#### INFORMATION SUPPLIED

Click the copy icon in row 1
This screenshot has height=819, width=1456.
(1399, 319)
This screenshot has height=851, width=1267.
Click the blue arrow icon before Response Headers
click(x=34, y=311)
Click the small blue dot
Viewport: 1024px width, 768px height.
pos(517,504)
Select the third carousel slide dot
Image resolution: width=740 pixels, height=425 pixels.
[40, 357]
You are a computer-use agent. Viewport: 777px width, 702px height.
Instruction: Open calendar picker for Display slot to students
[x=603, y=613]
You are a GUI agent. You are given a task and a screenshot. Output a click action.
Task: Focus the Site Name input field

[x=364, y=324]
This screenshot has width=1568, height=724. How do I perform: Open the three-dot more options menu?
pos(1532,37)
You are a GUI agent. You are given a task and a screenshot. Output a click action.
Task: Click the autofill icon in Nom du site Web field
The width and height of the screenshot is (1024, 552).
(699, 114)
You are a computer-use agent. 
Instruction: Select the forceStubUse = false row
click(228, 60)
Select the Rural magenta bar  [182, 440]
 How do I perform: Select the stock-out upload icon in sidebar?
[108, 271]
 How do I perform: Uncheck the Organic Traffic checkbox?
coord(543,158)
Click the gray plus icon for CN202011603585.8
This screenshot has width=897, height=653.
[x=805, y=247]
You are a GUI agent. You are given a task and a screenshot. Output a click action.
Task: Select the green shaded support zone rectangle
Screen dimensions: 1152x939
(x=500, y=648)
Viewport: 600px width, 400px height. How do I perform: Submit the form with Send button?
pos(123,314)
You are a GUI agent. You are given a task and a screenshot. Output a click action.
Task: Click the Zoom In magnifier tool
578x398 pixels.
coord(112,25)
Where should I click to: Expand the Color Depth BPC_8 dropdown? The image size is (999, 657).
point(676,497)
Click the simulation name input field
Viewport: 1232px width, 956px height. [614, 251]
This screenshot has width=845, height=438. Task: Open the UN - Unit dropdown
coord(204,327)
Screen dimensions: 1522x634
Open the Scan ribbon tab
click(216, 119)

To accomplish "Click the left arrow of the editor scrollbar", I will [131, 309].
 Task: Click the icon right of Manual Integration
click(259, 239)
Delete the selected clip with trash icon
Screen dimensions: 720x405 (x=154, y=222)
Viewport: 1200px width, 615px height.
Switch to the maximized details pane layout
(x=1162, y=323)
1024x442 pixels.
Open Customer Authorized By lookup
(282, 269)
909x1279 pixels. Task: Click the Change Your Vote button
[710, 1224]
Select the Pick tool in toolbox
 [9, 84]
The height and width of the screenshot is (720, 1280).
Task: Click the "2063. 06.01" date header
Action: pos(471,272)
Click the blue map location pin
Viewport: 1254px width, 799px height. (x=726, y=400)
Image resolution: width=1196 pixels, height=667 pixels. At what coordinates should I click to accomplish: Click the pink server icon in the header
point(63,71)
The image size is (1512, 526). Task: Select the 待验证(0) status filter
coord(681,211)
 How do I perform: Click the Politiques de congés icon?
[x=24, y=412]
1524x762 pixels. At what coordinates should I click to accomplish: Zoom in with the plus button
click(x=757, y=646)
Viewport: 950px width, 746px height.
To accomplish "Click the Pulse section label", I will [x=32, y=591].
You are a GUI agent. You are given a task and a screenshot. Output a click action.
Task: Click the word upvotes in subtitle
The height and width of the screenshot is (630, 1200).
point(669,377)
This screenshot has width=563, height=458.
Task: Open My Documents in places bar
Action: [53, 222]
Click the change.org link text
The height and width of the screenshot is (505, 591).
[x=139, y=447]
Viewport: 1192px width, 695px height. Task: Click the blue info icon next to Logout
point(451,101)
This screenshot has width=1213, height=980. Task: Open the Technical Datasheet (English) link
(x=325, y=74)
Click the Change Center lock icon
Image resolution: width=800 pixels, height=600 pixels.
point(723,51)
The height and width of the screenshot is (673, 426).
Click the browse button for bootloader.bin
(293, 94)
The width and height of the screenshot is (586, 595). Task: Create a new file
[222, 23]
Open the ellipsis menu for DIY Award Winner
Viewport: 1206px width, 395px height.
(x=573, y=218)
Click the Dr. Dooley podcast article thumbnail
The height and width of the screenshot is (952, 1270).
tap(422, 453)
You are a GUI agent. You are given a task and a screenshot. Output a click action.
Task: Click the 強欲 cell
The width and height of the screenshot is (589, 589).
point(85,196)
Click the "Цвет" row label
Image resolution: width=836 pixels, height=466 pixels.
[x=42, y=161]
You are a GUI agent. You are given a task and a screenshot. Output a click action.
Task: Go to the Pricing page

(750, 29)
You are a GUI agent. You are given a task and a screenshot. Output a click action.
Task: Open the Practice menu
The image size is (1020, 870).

########

**TASK DETAILS**
Keep only the lines from the one containing "Task: Go to the Pricing page" through the final line of the records, and transcribe them exactly.

**RESPONSE**
Task: Go to the Pricing page

(750, 29)
You are a GUI agent. You are given a task and a screenshot. Output a click action.
Task: Open the Practice menu
The image size is (1020, 870).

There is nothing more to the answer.